Notable Quotes & Memorable Moments
- On the AI hype cycle:
- “We’re now in an AI arms race inside of companies between cheats and management.” — Jason (07:24)
- Amazon and automation:
- “They're not cobots. They're your robots. They're robots taking your job, period.” — Jason (15:13)
- On business incentives:
- “Show me an incentive. I show you the outcome.” — Jason (77:11)
- Startup reputation:
- “Don’t cheat. It makes you look stupid.” — Jason (13:23)
- Political commentary for founders:
- “If you think chiming in on one of the oldest and most bitter conflicts in the world … you’re going to make some incredible progress with your opinion? You’re not.” — Jason (55:35)
Segment Timestamps
- [00:00-02:20] – Public earnings & AI infrastructure: why founders should care
- [07:24-13:23] – AI-enabled expense fraud and the eternal workplace grift
- [14:04-18:37] – Big Tech earnings & the cloud providers’ duality with AI
- [19:52-29:34] – Drone shows: Innovation, culture, entertainment, and the future
- [29:34-41:07] – Self-driving cars, synthetic data, and the commodification horizon
- [44:34-55:00] – Sequoia’s new funds, RIA structure, and fund dynamics
- [57:49-66:08] – Mercor vs. Micro1, ARR debates, and growth in the AI labor market
- [66:14-68:47] – AI bots trading crypto, speculation upon speculation
- [69:07-80:13] – Microsoft/Amazon’s “dark patterns”, and how reputation is built (or lost)

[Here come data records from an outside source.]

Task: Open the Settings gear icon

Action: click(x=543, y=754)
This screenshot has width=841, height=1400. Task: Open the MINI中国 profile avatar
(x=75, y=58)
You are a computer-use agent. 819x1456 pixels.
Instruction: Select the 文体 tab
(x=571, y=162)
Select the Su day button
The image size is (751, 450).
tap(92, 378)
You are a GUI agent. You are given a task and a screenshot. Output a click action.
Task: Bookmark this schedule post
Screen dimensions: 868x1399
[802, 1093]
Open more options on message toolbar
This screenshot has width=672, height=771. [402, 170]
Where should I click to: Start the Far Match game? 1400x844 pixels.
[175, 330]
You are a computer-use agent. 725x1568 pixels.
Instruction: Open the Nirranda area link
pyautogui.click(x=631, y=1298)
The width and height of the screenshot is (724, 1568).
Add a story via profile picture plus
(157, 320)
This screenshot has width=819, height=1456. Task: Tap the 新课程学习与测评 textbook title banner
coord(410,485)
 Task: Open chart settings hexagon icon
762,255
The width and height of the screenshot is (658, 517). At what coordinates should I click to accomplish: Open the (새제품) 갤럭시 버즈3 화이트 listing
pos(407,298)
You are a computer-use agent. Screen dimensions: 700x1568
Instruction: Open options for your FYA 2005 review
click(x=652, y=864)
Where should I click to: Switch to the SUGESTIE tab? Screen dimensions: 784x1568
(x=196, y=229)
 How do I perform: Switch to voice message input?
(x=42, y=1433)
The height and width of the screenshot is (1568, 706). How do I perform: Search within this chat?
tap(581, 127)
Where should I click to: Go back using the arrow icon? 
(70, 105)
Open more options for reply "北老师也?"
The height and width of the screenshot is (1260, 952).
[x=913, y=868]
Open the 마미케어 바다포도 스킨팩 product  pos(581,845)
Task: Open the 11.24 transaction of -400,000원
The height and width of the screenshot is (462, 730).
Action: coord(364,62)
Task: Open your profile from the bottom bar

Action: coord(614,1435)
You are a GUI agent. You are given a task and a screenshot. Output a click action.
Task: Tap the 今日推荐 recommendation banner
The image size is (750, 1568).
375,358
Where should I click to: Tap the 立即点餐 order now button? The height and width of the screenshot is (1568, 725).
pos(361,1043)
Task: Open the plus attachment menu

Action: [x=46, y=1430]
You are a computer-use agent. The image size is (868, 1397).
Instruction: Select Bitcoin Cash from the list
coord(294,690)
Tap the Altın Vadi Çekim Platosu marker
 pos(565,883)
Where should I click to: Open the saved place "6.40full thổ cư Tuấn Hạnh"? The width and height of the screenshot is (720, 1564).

Final Thoughts & Takeaways
- Sequoia’s new funds are smaller and more focused—a sign of discipline after VC excess in recent years.
- Markets and AI are inseparable; hyperscaler spending is a leading indicator for both startups and investors.
- Business ethics and reputation matter more than ever in the era of social media, regulatory oversight, and AI skepticism.
- Cultural and technological innovation (from AI to drone shows) is increasingly shaped by both global competition and community values.
For founders: Stay obsessed with reputation, invest in customer trust, and use ethical incentives. The AI tidal wave is here—surf it wisely and watch the signals coming from both the giants and the upstarts.